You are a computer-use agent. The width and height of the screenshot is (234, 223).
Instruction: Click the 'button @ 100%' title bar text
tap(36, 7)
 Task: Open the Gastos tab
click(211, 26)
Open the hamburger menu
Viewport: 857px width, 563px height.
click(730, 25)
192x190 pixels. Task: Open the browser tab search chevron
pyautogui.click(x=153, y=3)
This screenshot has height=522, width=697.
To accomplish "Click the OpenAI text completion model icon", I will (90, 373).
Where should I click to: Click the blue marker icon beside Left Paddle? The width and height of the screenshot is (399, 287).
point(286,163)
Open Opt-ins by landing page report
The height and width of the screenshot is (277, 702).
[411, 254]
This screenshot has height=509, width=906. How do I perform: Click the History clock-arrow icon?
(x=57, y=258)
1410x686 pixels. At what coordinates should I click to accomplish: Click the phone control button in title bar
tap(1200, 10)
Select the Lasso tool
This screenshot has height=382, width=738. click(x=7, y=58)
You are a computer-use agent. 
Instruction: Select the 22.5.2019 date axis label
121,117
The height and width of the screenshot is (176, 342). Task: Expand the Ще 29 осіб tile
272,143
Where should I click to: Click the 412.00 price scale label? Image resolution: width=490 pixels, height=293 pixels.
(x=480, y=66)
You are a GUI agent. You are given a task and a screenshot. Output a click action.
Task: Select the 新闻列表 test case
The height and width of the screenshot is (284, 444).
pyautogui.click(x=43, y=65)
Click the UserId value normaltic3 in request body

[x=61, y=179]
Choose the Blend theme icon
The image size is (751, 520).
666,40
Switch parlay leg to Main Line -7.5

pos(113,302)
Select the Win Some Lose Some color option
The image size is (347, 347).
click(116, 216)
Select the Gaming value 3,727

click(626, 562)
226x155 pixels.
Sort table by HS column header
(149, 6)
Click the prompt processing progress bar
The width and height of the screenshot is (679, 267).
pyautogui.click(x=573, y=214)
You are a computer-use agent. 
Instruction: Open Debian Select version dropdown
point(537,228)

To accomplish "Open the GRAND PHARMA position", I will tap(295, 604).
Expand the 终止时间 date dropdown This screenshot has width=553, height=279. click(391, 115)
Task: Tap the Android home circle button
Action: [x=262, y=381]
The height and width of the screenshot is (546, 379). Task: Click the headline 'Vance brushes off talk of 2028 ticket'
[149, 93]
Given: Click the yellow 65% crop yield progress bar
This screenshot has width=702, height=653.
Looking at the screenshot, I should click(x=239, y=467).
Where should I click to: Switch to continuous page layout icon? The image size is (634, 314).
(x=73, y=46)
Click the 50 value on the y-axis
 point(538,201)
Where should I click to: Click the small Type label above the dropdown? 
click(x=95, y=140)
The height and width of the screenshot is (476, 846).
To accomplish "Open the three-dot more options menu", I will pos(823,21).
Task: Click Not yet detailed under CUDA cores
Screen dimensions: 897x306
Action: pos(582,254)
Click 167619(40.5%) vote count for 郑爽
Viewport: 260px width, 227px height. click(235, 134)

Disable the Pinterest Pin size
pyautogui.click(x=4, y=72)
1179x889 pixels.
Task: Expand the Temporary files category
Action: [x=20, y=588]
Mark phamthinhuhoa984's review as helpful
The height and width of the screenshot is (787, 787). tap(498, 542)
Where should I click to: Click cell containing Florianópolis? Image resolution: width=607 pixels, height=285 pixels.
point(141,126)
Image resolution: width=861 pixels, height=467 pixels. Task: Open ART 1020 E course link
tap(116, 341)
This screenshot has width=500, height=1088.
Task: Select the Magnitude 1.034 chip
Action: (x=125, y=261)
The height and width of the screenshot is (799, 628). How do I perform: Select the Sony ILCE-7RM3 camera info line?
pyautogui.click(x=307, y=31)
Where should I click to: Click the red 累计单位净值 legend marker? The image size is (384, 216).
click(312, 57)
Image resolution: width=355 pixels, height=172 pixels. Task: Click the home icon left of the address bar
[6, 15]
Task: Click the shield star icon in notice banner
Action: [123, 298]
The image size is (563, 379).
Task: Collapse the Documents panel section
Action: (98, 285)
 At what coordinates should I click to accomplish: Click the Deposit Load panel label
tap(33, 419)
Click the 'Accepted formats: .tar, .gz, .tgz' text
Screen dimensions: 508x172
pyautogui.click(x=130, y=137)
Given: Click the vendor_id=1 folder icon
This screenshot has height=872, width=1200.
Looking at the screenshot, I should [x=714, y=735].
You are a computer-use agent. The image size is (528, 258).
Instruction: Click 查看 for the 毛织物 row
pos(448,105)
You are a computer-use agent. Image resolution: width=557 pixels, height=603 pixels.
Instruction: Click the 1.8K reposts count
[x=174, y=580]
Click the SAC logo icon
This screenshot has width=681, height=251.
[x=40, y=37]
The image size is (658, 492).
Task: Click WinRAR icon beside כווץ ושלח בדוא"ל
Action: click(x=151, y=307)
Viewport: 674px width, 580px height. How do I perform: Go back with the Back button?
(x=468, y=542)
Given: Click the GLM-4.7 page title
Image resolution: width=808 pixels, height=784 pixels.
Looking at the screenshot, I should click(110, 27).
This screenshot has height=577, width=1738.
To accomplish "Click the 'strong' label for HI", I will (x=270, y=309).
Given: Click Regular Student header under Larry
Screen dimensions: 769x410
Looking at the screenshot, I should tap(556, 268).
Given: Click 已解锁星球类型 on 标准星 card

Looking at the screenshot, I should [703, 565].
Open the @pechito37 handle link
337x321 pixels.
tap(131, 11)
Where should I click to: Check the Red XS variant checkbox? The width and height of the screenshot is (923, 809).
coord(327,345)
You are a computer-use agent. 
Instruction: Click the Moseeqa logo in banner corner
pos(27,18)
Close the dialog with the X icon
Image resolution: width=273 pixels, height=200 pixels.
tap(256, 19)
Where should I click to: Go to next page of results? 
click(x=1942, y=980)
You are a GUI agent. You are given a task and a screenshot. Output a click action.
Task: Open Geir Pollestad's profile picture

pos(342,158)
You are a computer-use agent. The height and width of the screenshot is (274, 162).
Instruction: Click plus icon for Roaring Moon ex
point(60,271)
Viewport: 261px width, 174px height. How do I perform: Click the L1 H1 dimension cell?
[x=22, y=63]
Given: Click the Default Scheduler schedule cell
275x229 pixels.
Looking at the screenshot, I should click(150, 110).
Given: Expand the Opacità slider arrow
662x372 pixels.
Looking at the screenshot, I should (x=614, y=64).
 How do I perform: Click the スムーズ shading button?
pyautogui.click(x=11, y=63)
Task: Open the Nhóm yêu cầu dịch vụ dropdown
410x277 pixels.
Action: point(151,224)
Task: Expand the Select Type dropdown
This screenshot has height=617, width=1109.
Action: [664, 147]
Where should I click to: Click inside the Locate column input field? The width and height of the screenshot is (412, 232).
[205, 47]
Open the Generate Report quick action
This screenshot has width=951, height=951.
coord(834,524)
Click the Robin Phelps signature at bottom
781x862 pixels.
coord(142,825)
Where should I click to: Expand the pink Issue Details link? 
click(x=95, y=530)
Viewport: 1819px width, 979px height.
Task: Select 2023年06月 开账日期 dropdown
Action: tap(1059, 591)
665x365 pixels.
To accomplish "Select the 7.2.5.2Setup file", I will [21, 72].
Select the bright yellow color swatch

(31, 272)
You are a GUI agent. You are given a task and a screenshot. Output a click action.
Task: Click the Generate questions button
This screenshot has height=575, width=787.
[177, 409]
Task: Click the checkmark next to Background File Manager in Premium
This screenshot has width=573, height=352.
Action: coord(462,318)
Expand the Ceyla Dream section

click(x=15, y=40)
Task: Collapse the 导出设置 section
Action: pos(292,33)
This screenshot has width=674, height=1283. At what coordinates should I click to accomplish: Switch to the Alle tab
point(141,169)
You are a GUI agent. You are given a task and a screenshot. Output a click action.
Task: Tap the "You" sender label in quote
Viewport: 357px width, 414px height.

■ **Task directions**:
Give a word-for-word restatement of every record.

■ **Expected answer**:
You are a computer-use agent. The width and height of the screenshot is (234, 223).
Instruction: Click the 'button @ 100%' title bar text
tap(36, 7)
 Task: Open the Gastos tab
click(211, 26)
Open the hamburger menu
Viewport: 857px width, 563px height.
click(730, 25)
192x190 pixels. Task: Open the browser tab search chevron
pyautogui.click(x=153, y=3)
This screenshot has height=522, width=697.
To accomplish "Click the OpenAI text completion model icon", I will (90, 373).
Where should I click to: Click the blue marker icon beside Left Paddle? The width and height of the screenshot is (399, 287).
point(286,163)
Open Opt-ins by landing page report
The height and width of the screenshot is (277, 702).
[411, 254]
This screenshot has height=509, width=906. How do I perform: Click the History clock-arrow icon?
(x=57, y=258)
1410x686 pixels. At what coordinates should I click to accomplish: Click the phone control button in title bar
tap(1200, 10)
Select the Lasso tool
This screenshot has height=382, width=738. click(x=7, y=58)
You are a computer-use agent. 
Instruction: Select the 22.5.2019 date axis label
121,117
The height and width of the screenshot is (176, 342). Task: Expand the Ще 29 осіб tile
272,143
Where should I click to: Click the 412.00 price scale label? Image resolution: width=490 pixels, height=293 pixels.
(x=480, y=66)
You are a GUI agent. You are given a task and a screenshot. Output a click action.
Task: Select the 新闻列表 test case
The height and width of the screenshot is (284, 444).
pyautogui.click(x=43, y=65)
Click the UserId value normaltic3 in request body

[x=61, y=179]
Choose the Blend theme icon
The image size is (751, 520).
666,40
Switch parlay leg to Main Line -7.5

pos(113,302)
Select the Win Some Lose Some color option
The image size is (347, 347).
click(116, 216)
Select the Gaming value 3,727

click(626, 562)
226x155 pixels.
Sort table by HS column header
(149, 6)
Click the prompt processing progress bar
The width and height of the screenshot is (679, 267).
pyautogui.click(x=573, y=214)
You are a computer-use agent. 
Instruction: Open Debian Select version dropdown
point(537,228)

To accomplish "Open the GRAND PHARMA position", I will tap(295, 604).
Expand the 终止时间 date dropdown This screenshot has width=553, height=279. click(391, 115)
Task: Tap the Android home circle button
Action: [x=262, y=381]
The height and width of the screenshot is (546, 379). Task: Click the headline 'Vance brushes off talk of 2028 ticket'
[149, 93]
Given: Click the yellow 65% crop yield progress bar
This screenshot has width=702, height=653.
Looking at the screenshot, I should click(x=239, y=467).
Where should I click to: Switch to continuous page layout icon? The image size is (634, 314).
(x=73, y=46)
Click the 50 value on the y-axis
 point(538,201)
Where should I click to: Click the small Type label above the dropdown? 
click(x=95, y=140)
The height and width of the screenshot is (476, 846).
To accomplish "Open the three-dot more options menu", I will pos(823,21).
Task: Click Not yet detailed under CUDA cores
Screen dimensions: 897x306
Action: pos(582,254)
Click 167619(40.5%) vote count for 郑爽
Viewport: 260px width, 227px height. click(235, 134)

Disable the Pinterest Pin size
pyautogui.click(x=4, y=72)
1179x889 pixels.
Task: Expand the Temporary files category
Action: [x=20, y=588]
Mark phamthinhuhoa984's review as helpful
The height and width of the screenshot is (787, 787). tap(498, 542)
Where should I click to: Click cell containing Florianópolis? Image resolution: width=607 pixels, height=285 pixels.
point(141,126)
Image resolution: width=861 pixels, height=467 pixels. Task: Open ART 1020 E course link
tap(116, 341)
This screenshot has width=500, height=1088.
Task: Select the Magnitude 1.034 chip
Action: (x=125, y=261)
The height and width of the screenshot is (799, 628). How do I perform: Select the Sony ILCE-7RM3 camera info line?
pyautogui.click(x=307, y=31)
Where should I click to: Click the red 累计单位净值 legend marker? The image size is (384, 216).
click(312, 57)
Image resolution: width=355 pixels, height=172 pixels. Task: Click the home icon left of the address bar
[6, 15]
Task: Click the shield star icon in notice banner
Action: [123, 298]
The image size is (563, 379).
Task: Collapse the Documents panel section
Action: (98, 285)
 At what coordinates should I click to accomplish: Click the Deposit Load panel label
tap(33, 419)
Click the 'Accepted formats: .tar, .gz, .tgz' text
Screen dimensions: 508x172
pyautogui.click(x=130, y=137)
Given: Click the vendor_id=1 folder icon
This screenshot has height=872, width=1200.
Looking at the screenshot, I should [x=714, y=735].
You are a computer-use agent. The image size is (528, 258).
Instruction: Click 查看 for the 毛织物 row
pos(448,105)
You are a computer-use agent. Image resolution: width=557 pixels, height=603 pixels.
Instruction: Click the 1.8K reposts count
[x=174, y=580]
Click the SAC logo icon
This screenshot has width=681, height=251.
[x=40, y=37]
The image size is (658, 492).
Task: Click WinRAR icon beside כווץ ושלח בדוא"ל
Action: click(x=151, y=307)
Viewport: 674px width, 580px height. How do I perform: Go back with the Back button?
(x=468, y=542)
Given: Click the GLM-4.7 page title
Image resolution: width=808 pixels, height=784 pixels.
Looking at the screenshot, I should click(110, 27).
This screenshot has height=577, width=1738.
To accomplish "Click the 'strong' label for HI", I will (x=270, y=309).
Given: Click Regular Student header under Larry
Screen dimensions: 769x410
Looking at the screenshot, I should tap(556, 268).
Given: Click 已解锁星球类型 on 标准星 card

Looking at the screenshot, I should [703, 565].
Open the @pechito37 handle link
337x321 pixels.
tap(131, 11)
Where should I click to: Check the Red XS variant checkbox? The width and height of the screenshot is (923, 809).
coord(327,345)
You are a computer-use agent. 
Instruction: Click the Moseeqa logo in banner corner
pos(27,18)
Close the dialog with the X icon
Image resolution: width=273 pixels, height=200 pixels.
tap(256, 19)
Where should I click to: Go to next page of results? 
click(x=1942, y=980)
You are a GUI agent. You are given a task and a screenshot. Output a click action.
Task: Open Geir Pollestad's profile picture

pos(342,158)
You are a computer-use agent. The height and width of the screenshot is (274, 162).
Instruction: Click plus icon for Roaring Moon ex
point(60,271)
Viewport: 261px width, 174px height. How do I perform: Click the L1 H1 dimension cell?
[x=22, y=63]
Given: Click the Default Scheduler schedule cell
275x229 pixels.
Looking at the screenshot, I should click(150, 110).
Given: Expand the Opacità slider arrow
662x372 pixels.
Looking at the screenshot, I should (x=614, y=64).
 How do I perform: Click the スムーズ shading button?
pyautogui.click(x=11, y=63)
Task: Open the Nhóm yêu cầu dịch vụ dropdown
410x277 pixels.
Action: point(151,224)
Task: Expand the Select Type dropdown
This screenshot has height=617, width=1109.
Action: [664, 147]
Where should I click to: Click inside the Locate column input field? The width and height of the screenshot is (412, 232).
[205, 47]
Open the Generate Report quick action
This screenshot has width=951, height=951.
coord(834,524)
Click the Robin Phelps signature at bottom
781x862 pixels.
coord(142,825)
Where should I click to: Expand the pink Issue Details link? 
click(x=95, y=530)
Viewport: 1819px width, 979px height.
Task: Select 2023年06月 开账日期 dropdown
Action: tap(1059, 591)
665x365 pixels.
To accomplish "Select the 7.2.5.2Setup file", I will [21, 72].
Select the bright yellow color swatch

(31, 272)
You are a GUI agent. You are given a task and a screenshot. Output a click action.
Task: Click the Generate questions button
This screenshot has height=575, width=787.
[177, 409]
Task: Click the checkmark next to Background File Manager in Premium
This screenshot has width=573, height=352.
Action: coord(462,318)
Expand the Ceyla Dream section

click(x=15, y=40)
Task: Collapse the 导出设置 section
Action: pos(292,33)
This screenshot has width=674, height=1283. At what coordinates should I click to accomplish: Switch to the Alle tab
point(141,169)
You are a GUI agent. You are given a task and a screenshot. Output a click action.
Task: Tap the "You" sender label in quote
Viewport: 357px width, 414px height.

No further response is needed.